Bu topraklarda yaşayan insanların erdemleri, hoşgörüleri, tokgözlülükleri vardı. Çok iyi bilirim Anadolu kasabalarında tok olduğu anlaşılsın diye ağzında kürdanla dolaşan insanları. Köyüne misafir gittiğin zaman evinde neyi var neyi yok önüne koyan, ikram edilenleri yediğin zaman seni keyifle seyreden insanları.
Komşusu açken kendisi tok yatmayan, Anadolu’nun fakir fakat gözü tok insanlarını. Evlerinin kapıları açık, birbirine güvenen rahat uyuyan insanlarını. Bir dilim ekmeğini bölüşenlerini...
İşte bu toprakları yüce yapan, değerli kılan; üstünde yaşayanları da tüm insanlıktan farklı kılan bu özellikleriydi. Paylaşma duygusuyla insan evrimini, en önemli değerlerini sergileyen bu insanlara ne oldu? Yoksa onlar Yaşar Kemal’in dediği gibi “O güzel insanlar, o güzel atlara binip gittiler” mi? Bir daha geri dönmeyecekler mi? Acımasız dünya ve ülke ekonomisi içinde birer birer yok mu oldular?
Fakiriyle, zenginiyle barış içinde kimsenin ötekinin malında gözü olmadığı bu coğrafya üzerinde yaşayan insanların huyları mı değişti? Erdemlerini ve insana ait değerlerini nerelerde bıraktılar? Binlerce yıllık bu kültür bu acımasızlıklar içinde giderek yok mu oluyor?
İnsanları gıda kuyruklarında, ekmek kuyruklarında yardım almak için birbirlerini çiğneyen bir ülke haline nasıl geldik? Sorumluları kim? Kim bu insanlara acımadı? Tamam ortalama eğitim yaşları 3,5 yıl, fert başına düşen gelirleri de anlatıldığı gibi yüksek değil. Ama tüm insanlığı imrendiren binlerce yıllık değerleri vardı.
Şimdi de bu insanlara aynen gıda yardımı, ekmek yardımı gibi ilaç yardımı yapılıyor. Dikkat edin sağlık yardımı değil. Çünkü doktorun önüne her gün yüzlerce hasta dizip, o doktordan gerçek sağlık desteği alamazsınız. O doktordan tebessüm etmesini isteyemezsiniz. Onun da insan olarak geçim kaygıları var, sorunları var.
Ne yaparsınız? O doktorları ilaç yazan robotlar haline getirirsiniz. Gereksiz yere ilaç tüketimini artırır, belki de sorumsuzca insanların sağlıklarıyla oynarsınız.

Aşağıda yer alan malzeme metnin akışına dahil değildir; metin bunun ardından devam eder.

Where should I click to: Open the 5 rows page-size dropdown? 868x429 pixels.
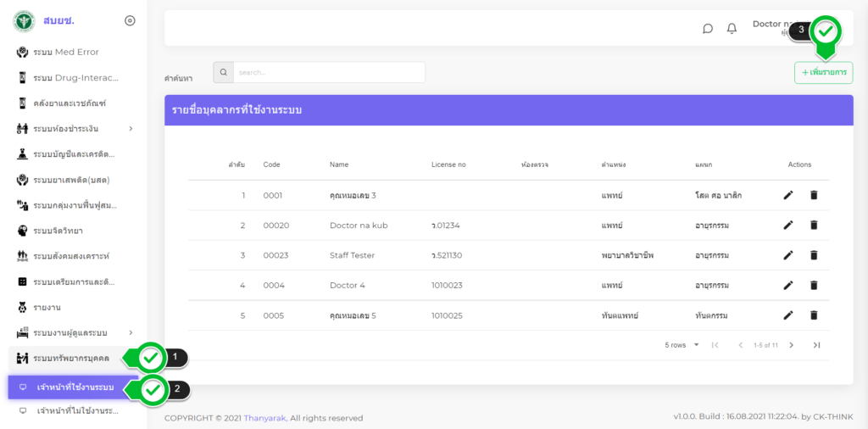pyautogui.click(x=682, y=345)
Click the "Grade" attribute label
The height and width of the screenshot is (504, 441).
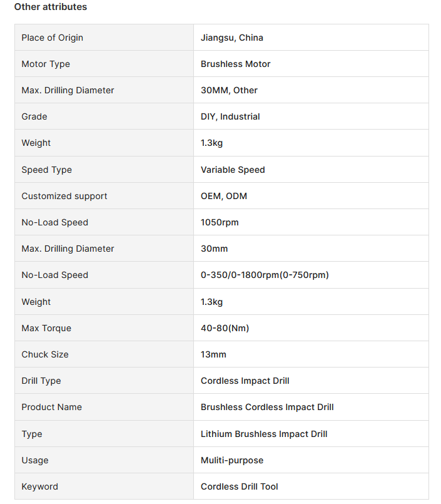[34, 116]
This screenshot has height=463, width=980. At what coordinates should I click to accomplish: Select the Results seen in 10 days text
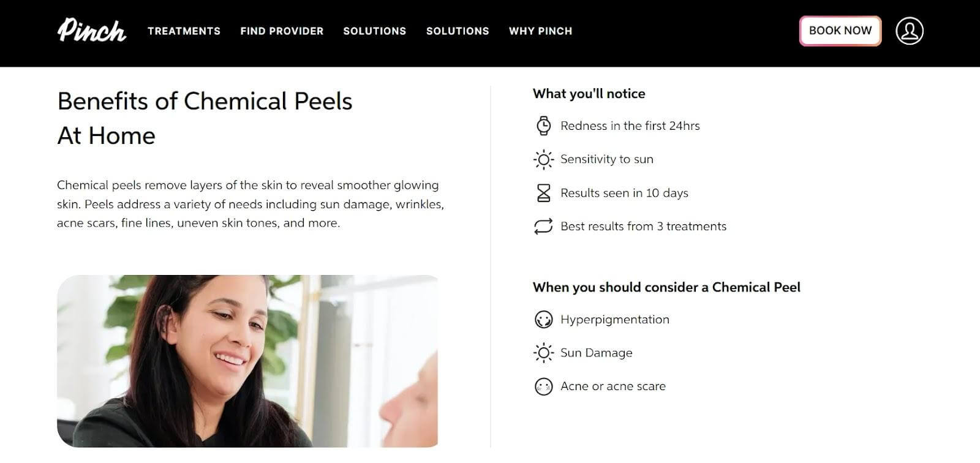pyautogui.click(x=624, y=193)
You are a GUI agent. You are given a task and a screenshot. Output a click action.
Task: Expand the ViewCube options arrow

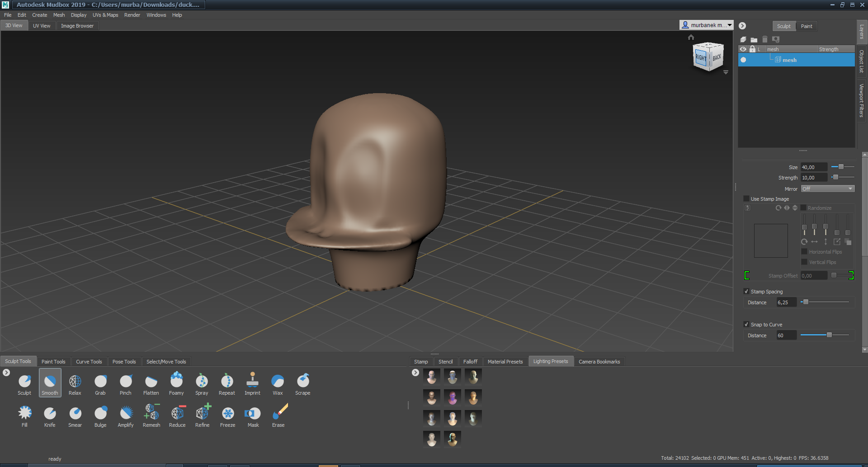tap(726, 72)
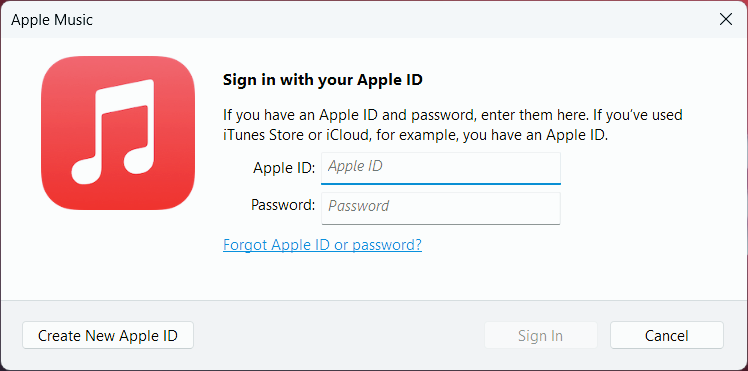Choose Create New Apple ID
The width and height of the screenshot is (748, 371).
tap(108, 335)
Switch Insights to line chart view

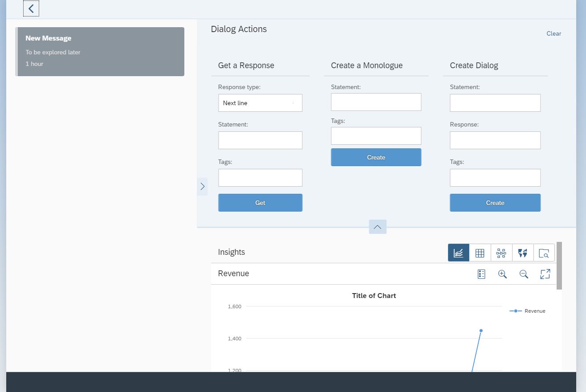458,253
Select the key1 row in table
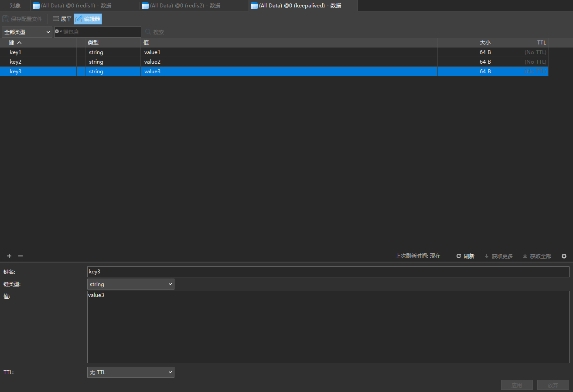 point(16,52)
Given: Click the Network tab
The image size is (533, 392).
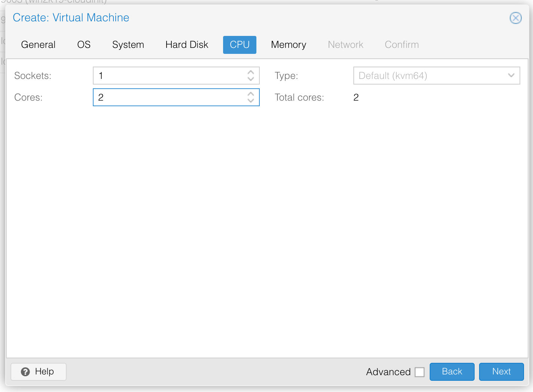Looking at the screenshot, I should (345, 45).
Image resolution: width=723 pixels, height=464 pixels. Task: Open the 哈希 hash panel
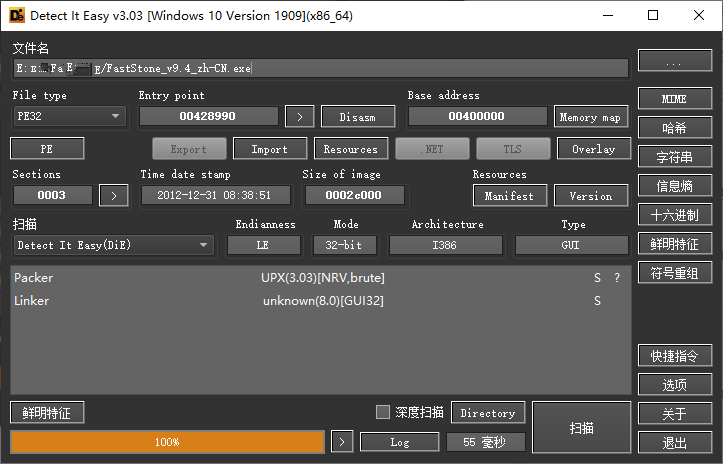[x=675, y=128]
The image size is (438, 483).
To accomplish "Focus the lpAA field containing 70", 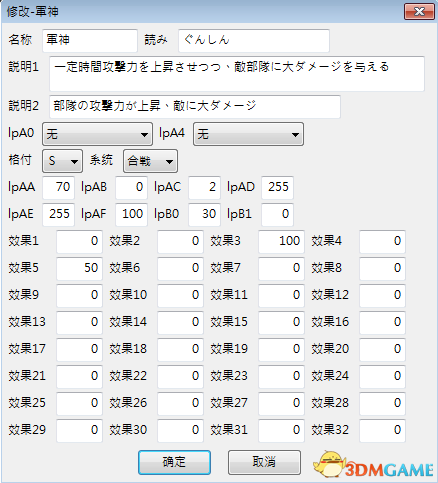I will click(x=59, y=188).
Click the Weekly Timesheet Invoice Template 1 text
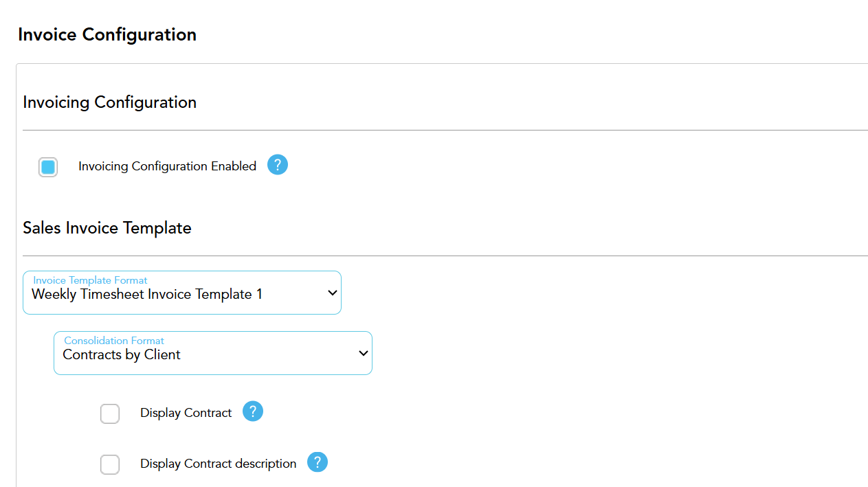Viewport: 868px width, 487px height. [147, 295]
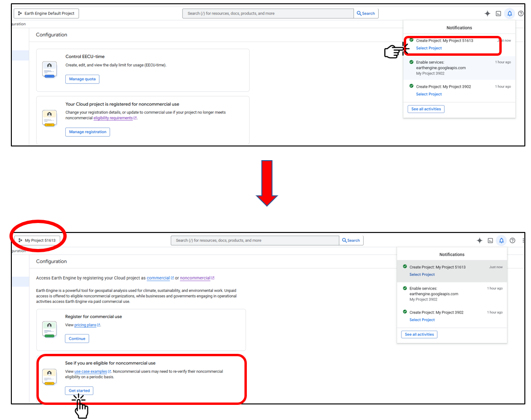
Task: Open the pricing plans link
Action: pos(85,326)
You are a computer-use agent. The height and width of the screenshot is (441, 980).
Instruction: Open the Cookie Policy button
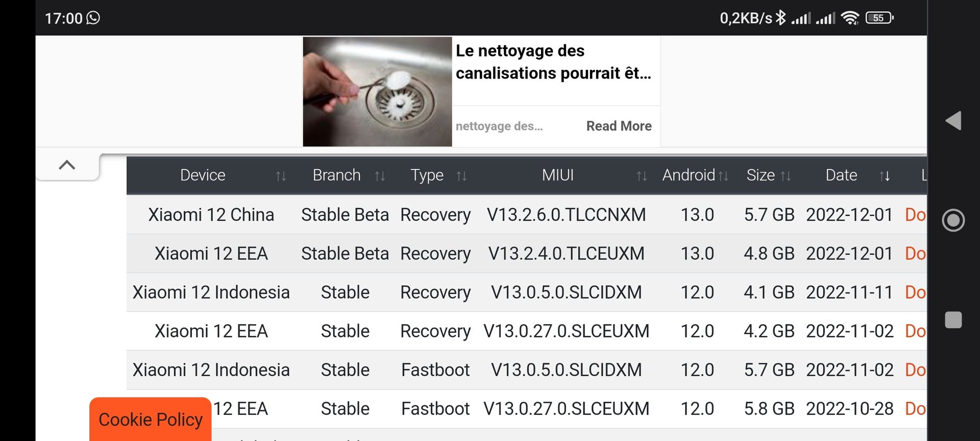[x=151, y=419]
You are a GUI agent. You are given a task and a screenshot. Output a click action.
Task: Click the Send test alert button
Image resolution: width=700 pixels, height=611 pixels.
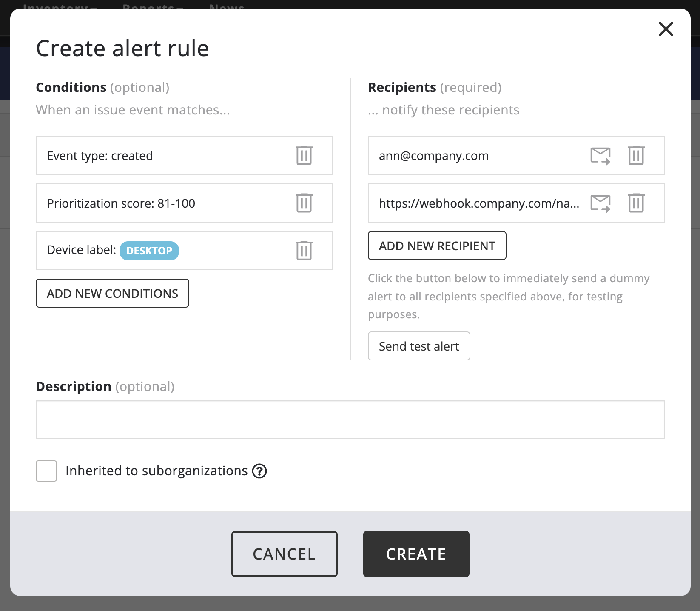click(418, 346)
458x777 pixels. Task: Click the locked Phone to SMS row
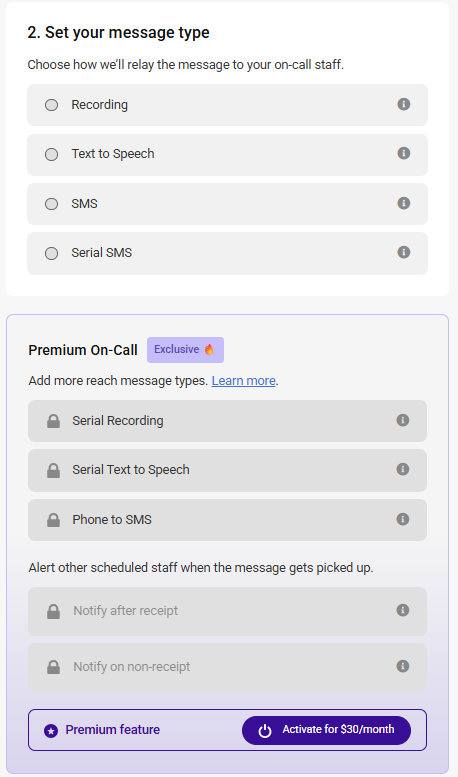pyautogui.click(x=228, y=520)
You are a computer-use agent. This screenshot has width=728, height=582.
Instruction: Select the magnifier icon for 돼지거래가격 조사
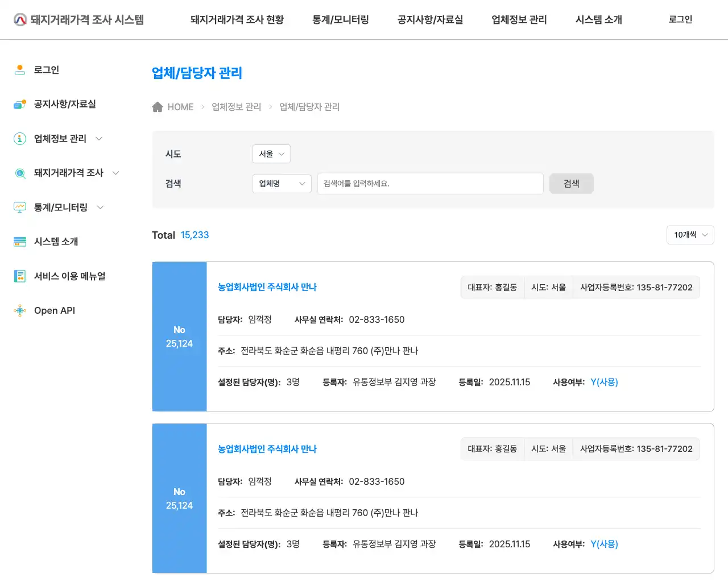click(x=20, y=173)
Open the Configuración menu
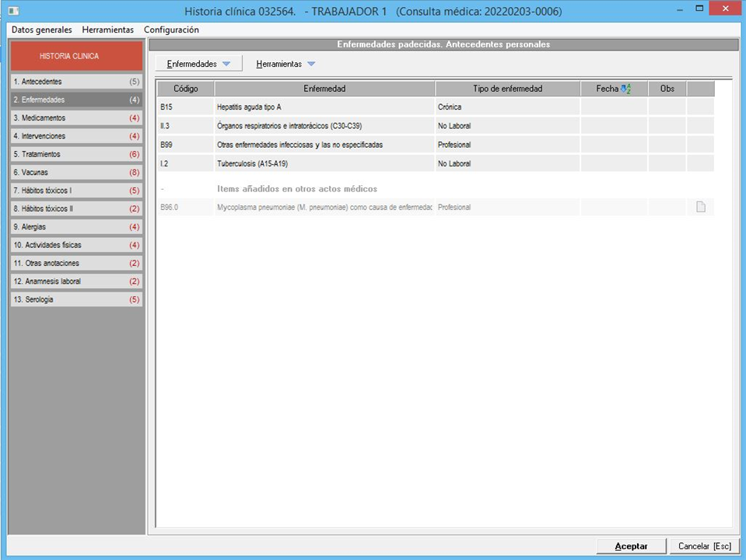The height and width of the screenshot is (560, 746). 171,30
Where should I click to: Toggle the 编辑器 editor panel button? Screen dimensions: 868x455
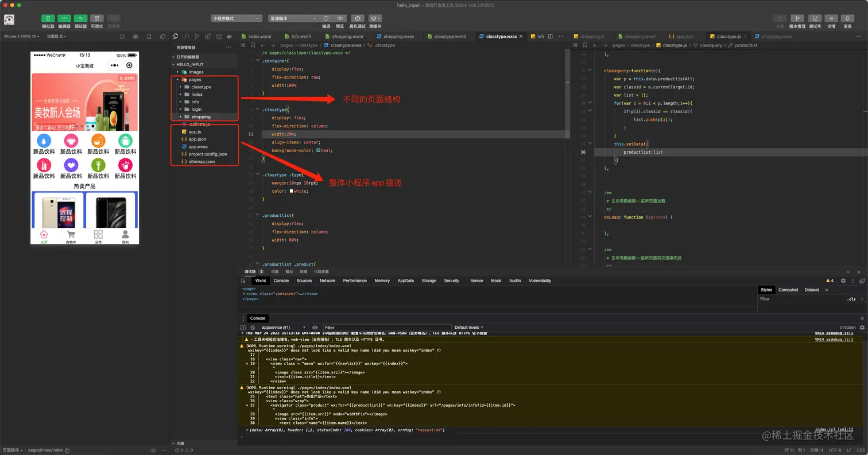64,19
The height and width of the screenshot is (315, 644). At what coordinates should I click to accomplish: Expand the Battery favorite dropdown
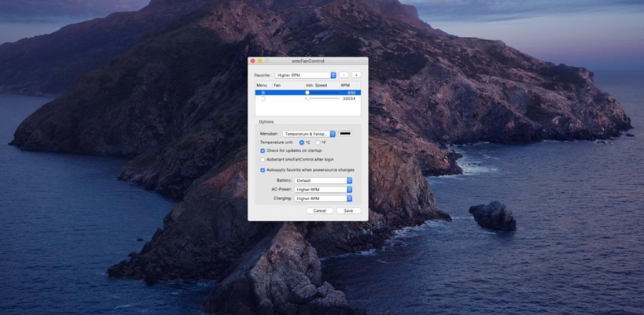click(322, 180)
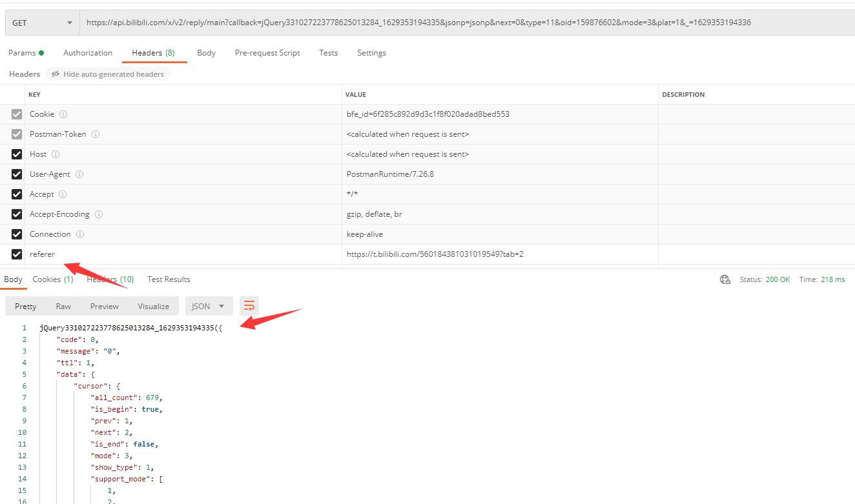Image resolution: width=855 pixels, height=504 pixels.
Task: Uncheck the referer header row
Action: pyautogui.click(x=16, y=254)
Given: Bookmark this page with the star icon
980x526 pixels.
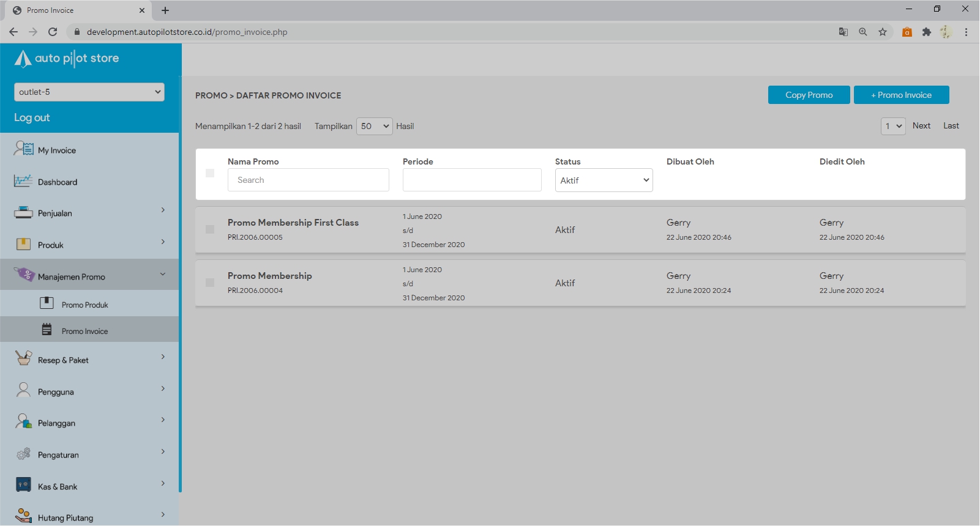Looking at the screenshot, I should point(882,32).
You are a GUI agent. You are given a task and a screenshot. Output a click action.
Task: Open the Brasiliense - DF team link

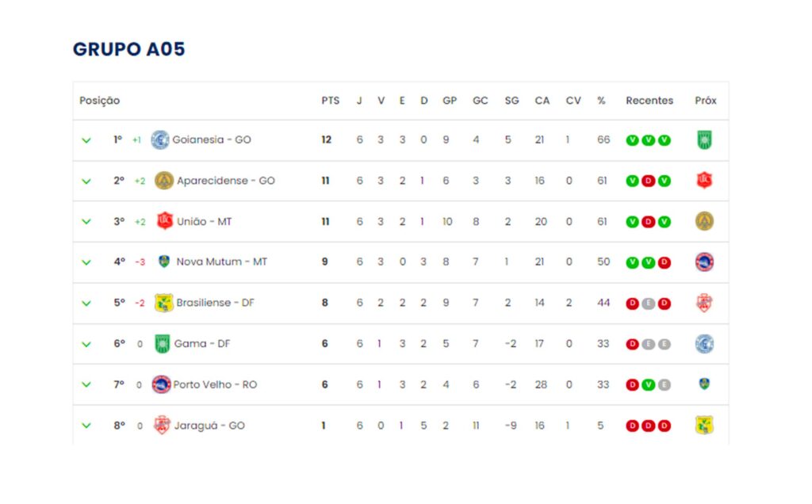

Prof Dr. Orhan Güvenen’den aldığım Birleşmiş Milletler’in Afrika’da yaptığı bir araştırma var. Doğan bir çocuğu ölümcül hastalıklardan koruyan aşıların değeri 1 dolar. Bir canlının, bir insanın yaşaması için 1 dolar; ne kadar da büyük para değil mi?
İlaçlar ücretsiz dendiğinde belki kulağa hoş geliyor. Hastanelerin eczanelerinin önünde aynen gıda ve ekmek kuyruklarındaki gibi kuyruklar oluşuyor. İnsanlar orada da birbirlerini çiğniyor, daha çok ilaç alacağım diye. Bilmiyorlar ki sorumsuzca aldıkları ve kullandıkları torbalarca ilaç hem ülke ekonomisine hem de kendilerine zarar veriyor. Bu arada gerçek hastalıklardan dolayı alınan ilaçları kastetmiyorum. Gereksiz yere aldıkları ve kullandıkları ilaçlar ise belki de gelecekte yaşayacakları sağlık sorunlarının tetikleyicileri.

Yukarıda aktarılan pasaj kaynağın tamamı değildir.